**INPUT ROWS**.
* * * *

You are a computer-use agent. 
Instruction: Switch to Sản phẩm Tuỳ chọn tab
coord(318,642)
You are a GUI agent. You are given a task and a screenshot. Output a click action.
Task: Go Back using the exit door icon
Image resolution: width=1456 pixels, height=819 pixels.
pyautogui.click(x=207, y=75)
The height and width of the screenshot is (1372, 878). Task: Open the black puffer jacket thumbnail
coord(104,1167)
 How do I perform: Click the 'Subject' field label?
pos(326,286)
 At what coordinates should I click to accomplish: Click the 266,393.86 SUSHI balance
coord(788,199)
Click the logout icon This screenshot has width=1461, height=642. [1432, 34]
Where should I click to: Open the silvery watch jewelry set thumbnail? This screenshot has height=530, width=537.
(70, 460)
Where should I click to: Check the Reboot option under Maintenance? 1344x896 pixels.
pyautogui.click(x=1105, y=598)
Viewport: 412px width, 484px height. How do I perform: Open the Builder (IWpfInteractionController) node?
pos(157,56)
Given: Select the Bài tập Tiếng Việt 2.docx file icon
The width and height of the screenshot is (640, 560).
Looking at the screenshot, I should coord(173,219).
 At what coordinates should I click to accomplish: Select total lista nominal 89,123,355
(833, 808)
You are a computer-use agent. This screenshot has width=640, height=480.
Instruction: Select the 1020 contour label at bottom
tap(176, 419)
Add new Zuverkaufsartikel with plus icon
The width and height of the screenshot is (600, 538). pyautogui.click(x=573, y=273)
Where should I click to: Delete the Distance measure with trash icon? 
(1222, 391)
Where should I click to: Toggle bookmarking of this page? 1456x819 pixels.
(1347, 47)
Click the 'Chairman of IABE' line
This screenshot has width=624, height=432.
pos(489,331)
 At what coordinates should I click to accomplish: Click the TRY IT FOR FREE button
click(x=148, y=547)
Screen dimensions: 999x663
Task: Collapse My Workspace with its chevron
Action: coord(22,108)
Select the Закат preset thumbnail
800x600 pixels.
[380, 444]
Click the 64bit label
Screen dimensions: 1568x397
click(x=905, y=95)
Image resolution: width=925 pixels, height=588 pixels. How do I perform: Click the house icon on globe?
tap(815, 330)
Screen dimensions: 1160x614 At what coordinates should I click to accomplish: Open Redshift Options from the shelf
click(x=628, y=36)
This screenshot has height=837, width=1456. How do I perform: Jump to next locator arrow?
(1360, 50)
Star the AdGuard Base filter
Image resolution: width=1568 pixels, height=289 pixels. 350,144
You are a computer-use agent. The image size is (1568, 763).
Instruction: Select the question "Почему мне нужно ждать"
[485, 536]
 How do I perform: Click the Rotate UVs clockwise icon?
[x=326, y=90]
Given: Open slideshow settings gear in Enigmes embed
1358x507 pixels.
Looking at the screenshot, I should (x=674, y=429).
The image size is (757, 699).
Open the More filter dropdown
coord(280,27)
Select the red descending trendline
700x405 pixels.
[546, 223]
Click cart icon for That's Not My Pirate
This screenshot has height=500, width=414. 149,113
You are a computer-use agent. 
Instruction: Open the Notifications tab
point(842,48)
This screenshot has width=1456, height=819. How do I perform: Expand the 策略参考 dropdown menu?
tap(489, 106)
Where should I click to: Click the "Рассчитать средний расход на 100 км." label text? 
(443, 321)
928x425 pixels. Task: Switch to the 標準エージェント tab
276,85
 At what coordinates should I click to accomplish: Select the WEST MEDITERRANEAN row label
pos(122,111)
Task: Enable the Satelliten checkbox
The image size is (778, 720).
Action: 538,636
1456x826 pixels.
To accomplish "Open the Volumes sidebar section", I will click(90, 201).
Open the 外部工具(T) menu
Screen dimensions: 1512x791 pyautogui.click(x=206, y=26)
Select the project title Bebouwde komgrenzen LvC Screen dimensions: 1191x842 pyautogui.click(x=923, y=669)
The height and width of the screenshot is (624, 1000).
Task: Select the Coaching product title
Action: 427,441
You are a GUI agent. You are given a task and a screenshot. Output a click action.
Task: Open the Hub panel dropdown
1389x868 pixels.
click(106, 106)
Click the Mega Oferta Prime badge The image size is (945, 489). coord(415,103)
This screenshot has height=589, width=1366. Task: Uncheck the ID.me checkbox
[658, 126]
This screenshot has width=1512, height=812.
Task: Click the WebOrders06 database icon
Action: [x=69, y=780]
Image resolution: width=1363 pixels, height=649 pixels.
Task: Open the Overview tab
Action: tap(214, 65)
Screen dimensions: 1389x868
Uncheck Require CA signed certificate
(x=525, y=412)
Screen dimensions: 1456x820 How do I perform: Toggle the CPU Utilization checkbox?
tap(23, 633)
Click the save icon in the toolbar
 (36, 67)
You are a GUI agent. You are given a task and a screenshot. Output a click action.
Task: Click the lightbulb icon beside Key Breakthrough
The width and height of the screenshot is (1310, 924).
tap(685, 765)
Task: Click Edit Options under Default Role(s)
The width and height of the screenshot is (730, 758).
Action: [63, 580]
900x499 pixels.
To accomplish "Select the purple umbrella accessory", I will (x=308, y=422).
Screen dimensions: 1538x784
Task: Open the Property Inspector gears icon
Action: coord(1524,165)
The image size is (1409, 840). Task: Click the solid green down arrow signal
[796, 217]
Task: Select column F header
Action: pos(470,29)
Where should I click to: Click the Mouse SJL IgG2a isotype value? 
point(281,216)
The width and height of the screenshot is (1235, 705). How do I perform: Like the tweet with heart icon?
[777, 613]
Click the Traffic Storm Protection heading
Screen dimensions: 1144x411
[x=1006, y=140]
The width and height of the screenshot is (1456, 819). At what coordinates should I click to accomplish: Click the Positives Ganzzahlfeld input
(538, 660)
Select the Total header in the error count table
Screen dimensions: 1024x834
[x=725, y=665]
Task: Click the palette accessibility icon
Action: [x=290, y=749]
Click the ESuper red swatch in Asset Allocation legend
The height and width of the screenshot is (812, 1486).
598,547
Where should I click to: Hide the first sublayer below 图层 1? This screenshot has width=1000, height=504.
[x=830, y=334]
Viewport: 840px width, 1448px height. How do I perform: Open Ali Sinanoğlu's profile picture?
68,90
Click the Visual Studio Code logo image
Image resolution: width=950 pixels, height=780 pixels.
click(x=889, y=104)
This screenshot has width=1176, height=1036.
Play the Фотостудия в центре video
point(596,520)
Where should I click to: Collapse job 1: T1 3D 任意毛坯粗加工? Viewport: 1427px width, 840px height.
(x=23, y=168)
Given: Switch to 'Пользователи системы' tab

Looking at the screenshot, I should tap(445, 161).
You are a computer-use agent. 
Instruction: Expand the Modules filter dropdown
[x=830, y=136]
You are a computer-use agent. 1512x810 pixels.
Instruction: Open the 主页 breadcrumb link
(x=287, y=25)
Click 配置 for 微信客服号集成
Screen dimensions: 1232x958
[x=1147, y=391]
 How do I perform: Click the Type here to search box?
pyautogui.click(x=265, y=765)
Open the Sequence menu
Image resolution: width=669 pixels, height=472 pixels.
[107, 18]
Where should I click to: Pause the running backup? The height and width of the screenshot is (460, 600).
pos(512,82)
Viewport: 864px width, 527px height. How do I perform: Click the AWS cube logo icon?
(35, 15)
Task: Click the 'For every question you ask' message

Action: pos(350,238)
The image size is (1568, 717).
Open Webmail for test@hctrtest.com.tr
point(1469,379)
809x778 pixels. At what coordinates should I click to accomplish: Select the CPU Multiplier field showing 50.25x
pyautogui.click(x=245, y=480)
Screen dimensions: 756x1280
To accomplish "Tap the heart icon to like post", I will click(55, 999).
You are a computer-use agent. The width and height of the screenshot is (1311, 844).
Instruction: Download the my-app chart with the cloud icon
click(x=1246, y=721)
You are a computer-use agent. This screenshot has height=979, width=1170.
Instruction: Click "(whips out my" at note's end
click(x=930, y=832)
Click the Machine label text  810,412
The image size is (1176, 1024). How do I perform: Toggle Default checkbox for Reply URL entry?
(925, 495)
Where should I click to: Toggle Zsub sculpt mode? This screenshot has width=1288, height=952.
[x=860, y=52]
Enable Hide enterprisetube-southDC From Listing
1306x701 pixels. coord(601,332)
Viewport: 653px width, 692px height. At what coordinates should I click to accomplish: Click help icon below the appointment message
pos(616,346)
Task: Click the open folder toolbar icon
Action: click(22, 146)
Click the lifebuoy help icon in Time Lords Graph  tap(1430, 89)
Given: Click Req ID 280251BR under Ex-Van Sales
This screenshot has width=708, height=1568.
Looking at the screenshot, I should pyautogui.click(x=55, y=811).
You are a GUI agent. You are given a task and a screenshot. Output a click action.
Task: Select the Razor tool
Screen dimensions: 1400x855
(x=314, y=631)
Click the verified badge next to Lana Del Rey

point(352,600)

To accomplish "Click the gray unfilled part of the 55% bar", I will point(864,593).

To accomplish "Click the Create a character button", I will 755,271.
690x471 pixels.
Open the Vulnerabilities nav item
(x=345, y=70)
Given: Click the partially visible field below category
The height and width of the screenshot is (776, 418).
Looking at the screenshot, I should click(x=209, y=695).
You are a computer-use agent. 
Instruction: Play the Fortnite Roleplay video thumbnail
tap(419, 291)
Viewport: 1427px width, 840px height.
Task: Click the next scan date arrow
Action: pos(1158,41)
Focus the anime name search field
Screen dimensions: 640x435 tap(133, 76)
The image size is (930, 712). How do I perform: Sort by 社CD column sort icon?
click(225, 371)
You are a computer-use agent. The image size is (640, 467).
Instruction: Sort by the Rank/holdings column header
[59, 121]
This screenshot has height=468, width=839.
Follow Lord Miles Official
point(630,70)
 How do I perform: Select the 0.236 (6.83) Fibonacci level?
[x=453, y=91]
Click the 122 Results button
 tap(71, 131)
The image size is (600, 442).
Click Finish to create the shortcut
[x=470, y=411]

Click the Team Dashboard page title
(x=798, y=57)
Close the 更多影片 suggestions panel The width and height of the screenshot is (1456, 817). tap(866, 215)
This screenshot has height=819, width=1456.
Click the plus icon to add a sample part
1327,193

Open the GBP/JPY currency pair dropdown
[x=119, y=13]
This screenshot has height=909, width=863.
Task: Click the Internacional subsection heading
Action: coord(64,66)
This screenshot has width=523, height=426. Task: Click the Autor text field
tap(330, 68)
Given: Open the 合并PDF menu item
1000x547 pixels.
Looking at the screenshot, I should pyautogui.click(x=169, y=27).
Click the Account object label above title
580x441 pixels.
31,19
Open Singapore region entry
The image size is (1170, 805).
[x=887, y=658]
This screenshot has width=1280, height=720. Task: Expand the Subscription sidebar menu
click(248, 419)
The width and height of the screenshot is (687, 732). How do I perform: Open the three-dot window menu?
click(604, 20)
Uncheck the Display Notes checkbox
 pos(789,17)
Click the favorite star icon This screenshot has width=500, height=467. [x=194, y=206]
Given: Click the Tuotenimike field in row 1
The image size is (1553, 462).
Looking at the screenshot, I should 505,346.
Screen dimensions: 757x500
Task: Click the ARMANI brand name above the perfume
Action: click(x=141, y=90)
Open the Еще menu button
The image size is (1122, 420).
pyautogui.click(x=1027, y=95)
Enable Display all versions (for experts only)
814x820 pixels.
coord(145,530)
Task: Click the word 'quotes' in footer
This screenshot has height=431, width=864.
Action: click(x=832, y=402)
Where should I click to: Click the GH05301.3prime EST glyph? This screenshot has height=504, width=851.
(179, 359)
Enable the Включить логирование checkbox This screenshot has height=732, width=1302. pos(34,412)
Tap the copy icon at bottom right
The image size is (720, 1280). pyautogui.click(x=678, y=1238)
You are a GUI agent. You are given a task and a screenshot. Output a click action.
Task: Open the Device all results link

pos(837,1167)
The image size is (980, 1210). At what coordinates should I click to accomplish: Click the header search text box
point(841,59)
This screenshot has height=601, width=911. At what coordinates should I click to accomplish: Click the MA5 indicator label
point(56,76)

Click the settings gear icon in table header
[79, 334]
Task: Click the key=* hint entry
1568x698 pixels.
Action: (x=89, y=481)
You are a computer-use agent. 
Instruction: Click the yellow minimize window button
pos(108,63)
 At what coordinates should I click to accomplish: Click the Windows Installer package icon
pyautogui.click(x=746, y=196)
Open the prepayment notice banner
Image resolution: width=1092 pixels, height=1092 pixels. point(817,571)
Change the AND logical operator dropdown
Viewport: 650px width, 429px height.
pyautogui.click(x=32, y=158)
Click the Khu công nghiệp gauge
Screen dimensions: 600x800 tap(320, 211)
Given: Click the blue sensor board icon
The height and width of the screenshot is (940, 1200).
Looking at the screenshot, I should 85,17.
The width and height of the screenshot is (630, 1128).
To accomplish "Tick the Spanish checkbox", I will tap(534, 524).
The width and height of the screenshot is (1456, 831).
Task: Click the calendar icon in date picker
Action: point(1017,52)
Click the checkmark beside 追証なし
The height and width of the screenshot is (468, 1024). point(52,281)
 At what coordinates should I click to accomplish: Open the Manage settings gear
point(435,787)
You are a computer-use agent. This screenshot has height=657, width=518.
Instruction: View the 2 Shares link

* * * *

**WHAT IS EXPECTED**. Edit the listing from the line with "The image size is (1176, 1024)." up to and including the line with "I will 755,271.": replace "Razor" with "Blade" and leave every other part of those lines unchanged.

**ANSWER TO THE EXERCISE**.
The image size is (1176, 1024). How do I perform: Toggle Default checkbox for Reply URL entry?
(925, 495)
Where should I click to: Toggle Zsub sculpt mode? This screenshot has width=1288, height=952.
[x=860, y=52]
Enable Hide enterprisetube-southDC From Listing
1306x701 pixels. coord(601,332)
Viewport: 653px width, 692px height. At what coordinates should I click to accomplish: Click help icon below the appointment message
pos(616,346)
Task: Click the open folder toolbar icon
Action: click(22, 146)
Click the lifebuoy help icon in Time Lords Graph  tap(1430, 89)
Given: Click Req ID 280251BR under Ex-Van Sales
This screenshot has width=708, height=1568.
Looking at the screenshot, I should pyautogui.click(x=55, y=811).
You are a GUI agent. You are given a task and a screenshot. Output a click action.
Task: Select the Blade tool
Screen dimensions: 1400x855
(x=314, y=631)
Click the verified badge next to Lana Del Rey

point(352,600)

To accomplish "Click the gray unfilled part of the 55% bar", I will point(864,593).

To accomplish "Click the Create a character button", I will 755,271.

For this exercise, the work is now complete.